Data in this exercise
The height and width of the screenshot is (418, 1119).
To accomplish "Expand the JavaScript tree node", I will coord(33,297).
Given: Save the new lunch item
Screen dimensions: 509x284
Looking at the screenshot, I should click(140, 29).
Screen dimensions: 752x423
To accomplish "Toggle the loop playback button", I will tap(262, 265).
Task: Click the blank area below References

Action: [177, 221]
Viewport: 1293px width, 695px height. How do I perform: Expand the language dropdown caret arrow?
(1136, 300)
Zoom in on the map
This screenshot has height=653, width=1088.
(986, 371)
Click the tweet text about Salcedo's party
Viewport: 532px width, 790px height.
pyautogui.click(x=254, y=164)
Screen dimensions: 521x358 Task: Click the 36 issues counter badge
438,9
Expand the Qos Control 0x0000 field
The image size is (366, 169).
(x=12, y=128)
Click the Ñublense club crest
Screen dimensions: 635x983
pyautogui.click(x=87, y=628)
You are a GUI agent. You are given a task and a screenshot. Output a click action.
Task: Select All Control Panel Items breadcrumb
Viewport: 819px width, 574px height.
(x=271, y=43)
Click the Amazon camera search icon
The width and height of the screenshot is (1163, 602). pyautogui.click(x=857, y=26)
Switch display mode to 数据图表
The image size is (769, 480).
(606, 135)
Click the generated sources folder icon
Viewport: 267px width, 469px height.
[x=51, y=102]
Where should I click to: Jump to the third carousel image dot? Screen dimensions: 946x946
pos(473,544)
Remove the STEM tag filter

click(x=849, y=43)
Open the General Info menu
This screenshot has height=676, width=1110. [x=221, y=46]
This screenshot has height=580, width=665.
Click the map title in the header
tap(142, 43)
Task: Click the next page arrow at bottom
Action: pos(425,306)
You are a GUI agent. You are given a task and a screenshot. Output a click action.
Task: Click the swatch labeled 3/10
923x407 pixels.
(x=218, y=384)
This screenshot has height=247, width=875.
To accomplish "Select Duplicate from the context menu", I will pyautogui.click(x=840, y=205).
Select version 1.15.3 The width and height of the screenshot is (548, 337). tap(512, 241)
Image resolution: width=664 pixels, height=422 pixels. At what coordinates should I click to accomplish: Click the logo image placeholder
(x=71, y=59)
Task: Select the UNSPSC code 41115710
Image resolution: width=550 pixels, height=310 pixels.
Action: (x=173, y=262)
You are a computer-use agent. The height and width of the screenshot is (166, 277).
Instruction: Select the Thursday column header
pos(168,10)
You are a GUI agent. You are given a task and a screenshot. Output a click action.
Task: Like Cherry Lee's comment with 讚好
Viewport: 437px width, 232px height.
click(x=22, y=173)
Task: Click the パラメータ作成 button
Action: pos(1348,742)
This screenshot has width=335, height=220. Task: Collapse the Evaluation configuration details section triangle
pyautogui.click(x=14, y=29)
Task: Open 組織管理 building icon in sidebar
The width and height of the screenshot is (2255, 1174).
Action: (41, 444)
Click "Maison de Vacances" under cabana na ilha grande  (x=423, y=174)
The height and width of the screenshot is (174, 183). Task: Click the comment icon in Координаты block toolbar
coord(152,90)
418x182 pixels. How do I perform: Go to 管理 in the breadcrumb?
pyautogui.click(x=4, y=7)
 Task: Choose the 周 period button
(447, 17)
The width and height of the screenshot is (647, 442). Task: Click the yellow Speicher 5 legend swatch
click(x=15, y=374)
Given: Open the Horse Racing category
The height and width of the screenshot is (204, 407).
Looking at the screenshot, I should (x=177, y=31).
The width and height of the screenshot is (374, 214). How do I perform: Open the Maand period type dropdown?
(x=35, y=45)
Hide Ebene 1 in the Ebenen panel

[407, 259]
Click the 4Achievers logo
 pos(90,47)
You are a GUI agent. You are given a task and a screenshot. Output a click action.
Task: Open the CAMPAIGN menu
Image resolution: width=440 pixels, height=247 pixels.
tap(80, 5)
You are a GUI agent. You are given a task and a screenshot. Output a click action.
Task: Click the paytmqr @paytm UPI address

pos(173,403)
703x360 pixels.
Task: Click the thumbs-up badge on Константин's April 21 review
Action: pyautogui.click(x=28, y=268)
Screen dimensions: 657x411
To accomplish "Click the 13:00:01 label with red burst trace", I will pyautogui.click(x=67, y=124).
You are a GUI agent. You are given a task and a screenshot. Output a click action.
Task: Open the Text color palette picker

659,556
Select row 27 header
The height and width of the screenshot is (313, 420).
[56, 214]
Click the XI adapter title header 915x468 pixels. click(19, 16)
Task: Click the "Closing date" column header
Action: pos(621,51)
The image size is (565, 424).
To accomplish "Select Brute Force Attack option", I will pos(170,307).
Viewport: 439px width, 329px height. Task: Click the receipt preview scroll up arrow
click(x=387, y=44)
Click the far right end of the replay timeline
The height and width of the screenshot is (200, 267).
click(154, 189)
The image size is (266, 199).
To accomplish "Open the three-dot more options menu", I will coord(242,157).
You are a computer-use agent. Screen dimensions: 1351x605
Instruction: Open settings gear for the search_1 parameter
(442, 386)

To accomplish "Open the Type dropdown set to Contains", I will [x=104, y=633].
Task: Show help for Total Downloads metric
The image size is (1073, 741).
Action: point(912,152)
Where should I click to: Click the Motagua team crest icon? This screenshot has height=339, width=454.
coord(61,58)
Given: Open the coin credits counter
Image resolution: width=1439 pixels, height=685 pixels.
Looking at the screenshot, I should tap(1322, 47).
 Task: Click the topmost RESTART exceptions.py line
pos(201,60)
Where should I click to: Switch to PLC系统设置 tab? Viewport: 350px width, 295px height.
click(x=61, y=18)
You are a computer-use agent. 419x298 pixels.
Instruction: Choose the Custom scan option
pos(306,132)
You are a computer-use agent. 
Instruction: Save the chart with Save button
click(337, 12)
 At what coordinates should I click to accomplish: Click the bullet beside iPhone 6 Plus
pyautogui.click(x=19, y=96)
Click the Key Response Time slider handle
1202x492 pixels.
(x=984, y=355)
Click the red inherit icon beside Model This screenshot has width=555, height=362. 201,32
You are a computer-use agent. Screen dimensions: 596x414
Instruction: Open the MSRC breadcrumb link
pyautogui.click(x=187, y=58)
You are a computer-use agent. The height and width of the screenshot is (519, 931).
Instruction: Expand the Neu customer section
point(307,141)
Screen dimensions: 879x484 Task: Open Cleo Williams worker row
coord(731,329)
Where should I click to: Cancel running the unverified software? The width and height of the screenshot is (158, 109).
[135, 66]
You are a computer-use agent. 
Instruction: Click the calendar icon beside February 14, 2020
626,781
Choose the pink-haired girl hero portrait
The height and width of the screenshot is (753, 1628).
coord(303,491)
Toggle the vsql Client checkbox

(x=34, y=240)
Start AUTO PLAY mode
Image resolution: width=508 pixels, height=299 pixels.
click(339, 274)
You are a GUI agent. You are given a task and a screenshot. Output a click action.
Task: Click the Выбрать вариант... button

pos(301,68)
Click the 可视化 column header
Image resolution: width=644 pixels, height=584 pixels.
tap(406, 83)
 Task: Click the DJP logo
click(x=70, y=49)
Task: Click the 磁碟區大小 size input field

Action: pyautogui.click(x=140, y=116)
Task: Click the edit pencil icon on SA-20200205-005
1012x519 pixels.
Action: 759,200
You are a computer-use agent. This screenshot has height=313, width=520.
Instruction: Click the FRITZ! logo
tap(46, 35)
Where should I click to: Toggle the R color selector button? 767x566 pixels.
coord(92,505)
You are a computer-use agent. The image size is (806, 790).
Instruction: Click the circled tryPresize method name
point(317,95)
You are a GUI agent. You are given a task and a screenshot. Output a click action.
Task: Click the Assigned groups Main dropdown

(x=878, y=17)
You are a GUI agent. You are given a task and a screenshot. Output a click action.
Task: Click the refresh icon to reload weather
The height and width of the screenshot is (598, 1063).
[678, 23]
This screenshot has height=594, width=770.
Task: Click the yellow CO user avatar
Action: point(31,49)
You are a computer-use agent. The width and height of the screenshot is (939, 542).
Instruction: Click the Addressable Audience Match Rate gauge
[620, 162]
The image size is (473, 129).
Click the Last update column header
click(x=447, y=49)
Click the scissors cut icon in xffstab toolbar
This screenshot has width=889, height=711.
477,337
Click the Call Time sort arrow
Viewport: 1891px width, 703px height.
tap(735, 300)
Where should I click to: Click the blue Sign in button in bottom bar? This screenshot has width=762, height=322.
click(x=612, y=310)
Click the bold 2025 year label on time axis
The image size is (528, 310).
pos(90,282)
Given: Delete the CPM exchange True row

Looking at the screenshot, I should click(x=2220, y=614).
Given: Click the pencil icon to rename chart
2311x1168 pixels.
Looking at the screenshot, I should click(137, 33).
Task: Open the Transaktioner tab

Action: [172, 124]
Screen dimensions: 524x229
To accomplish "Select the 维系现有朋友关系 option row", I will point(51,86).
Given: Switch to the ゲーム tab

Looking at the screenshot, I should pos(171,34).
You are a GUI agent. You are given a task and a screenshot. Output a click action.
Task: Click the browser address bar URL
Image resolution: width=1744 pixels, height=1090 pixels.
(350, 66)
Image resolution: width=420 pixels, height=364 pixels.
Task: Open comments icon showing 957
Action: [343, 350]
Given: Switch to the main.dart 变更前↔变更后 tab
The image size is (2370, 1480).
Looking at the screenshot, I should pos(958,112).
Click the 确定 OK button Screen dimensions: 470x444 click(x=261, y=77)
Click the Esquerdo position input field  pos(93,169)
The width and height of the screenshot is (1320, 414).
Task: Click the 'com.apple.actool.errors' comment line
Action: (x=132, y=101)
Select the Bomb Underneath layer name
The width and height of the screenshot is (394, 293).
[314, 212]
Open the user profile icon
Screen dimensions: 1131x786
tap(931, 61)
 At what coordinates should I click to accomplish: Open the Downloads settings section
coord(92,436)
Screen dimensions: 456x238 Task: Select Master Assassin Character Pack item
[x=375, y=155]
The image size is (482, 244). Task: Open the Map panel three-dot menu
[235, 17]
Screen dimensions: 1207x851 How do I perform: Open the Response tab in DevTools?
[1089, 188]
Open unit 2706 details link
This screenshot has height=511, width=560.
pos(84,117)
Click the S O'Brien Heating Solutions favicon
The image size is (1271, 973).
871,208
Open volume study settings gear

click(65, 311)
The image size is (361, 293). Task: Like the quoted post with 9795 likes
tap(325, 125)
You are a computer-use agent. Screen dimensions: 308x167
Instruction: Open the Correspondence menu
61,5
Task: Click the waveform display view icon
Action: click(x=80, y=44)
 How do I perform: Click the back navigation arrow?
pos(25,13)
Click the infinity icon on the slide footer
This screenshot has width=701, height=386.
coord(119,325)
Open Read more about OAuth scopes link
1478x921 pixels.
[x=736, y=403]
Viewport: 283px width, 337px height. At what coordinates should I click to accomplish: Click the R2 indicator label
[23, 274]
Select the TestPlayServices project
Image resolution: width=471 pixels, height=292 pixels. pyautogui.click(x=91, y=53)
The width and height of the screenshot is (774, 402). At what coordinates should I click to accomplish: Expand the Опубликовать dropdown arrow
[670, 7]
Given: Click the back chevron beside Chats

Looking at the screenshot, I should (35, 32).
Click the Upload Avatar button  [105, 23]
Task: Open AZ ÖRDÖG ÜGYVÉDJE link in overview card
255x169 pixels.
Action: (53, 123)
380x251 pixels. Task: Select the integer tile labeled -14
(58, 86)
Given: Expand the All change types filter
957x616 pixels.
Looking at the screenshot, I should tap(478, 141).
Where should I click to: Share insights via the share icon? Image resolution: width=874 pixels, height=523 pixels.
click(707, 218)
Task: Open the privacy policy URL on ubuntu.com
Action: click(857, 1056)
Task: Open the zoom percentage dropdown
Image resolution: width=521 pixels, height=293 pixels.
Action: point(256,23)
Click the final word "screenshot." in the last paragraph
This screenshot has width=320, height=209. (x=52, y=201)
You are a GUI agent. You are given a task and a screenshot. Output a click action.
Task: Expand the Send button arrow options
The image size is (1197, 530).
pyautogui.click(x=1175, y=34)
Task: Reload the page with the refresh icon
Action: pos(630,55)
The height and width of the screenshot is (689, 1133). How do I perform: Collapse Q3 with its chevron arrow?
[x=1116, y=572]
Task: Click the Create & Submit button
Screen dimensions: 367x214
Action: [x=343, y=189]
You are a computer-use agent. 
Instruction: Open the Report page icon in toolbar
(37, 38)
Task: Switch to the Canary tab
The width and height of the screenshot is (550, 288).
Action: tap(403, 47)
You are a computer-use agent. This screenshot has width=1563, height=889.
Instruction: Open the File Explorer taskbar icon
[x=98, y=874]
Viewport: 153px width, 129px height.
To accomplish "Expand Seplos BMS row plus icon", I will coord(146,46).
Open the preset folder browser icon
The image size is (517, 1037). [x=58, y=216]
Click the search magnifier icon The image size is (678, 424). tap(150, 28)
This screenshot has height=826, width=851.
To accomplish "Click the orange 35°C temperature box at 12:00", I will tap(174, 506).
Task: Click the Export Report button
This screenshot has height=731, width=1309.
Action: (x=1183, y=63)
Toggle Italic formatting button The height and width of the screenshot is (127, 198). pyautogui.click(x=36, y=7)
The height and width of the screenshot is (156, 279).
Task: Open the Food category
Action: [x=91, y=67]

Task requirements
Format the material from the line with "The width and height of the screenshot is (647, 442)." up to and including the line with "click(154, 189)" as a JSON list of strings, one string per line, leaving out blank lines.

Complete response
[
  "The width and height of the screenshot is (647, 442). Task: Click the yellow Speicher 5 legend swatch",
  "click(x=15, y=374)",
  "Given: Open the Horse Racing category",
  "The height and width of the screenshot is (204, 407).",
  "Looking at the screenshot, I should (x=177, y=31).",
  "The width and height of the screenshot is (374, 214). How do I perform: Open the Maand period type dropdown?",
  "(x=35, y=45)",
  "Hide Ebene 1 in the Ebenen panel",
  "[407, 259]",
  "Click the 4Achievers logo",
  " pos(90,47)",
  "You are a GUI agent. You are given a task and a screenshot. Output a click action.",
  "Task: Open the CAMPAIGN menu",
  "Image resolution: width=440 pixels, height=247 pixels.",
  "tap(80, 5)",
  "You are a GUI agent. You are given a task and a screenshot. Output a click action.",
  "Task: Click the paytmqr @paytm UPI address",
  "pos(173,403)",
  "703x360 pixels.",
  "Task: Click the thumbs-up badge on Константин's April 21 review",
  "Action: pyautogui.click(x=28, y=268)",
  "Screen dimensions: 657x411",
  "To accomplish \"Click the 13:00:01 label with red burst trace\", I will pyautogui.click(x=67, y=124).",
  "You are a GUI agent. You are given a task and a screenshot. Output a click action.",
  "Task: Open the Text color palette picker",
  "659,556",
  "Select row 27 header",
  "The height and width of the screenshot is (313, 420).",
  "[56, 214]",
  "Click the XI adapter title header 915x468 pixels. click(19, 16)",
  "Task: Click the \"Closing date\" column header",
  "Action: pos(621,51)",
  "The image size is (565, 424).",
  "To accomplish \"Select Brute Force Attack option\", I will pos(170,307).",
  "Viewport: 439px width, 329px height. Task: Click the receipt preview scroll up arrow",
  "click(x=387, y=44)",
  "Click the far right end of the replay timeline",
  "The height and width of the screenshot is (200, 267).",
  "click(154, 189)"
]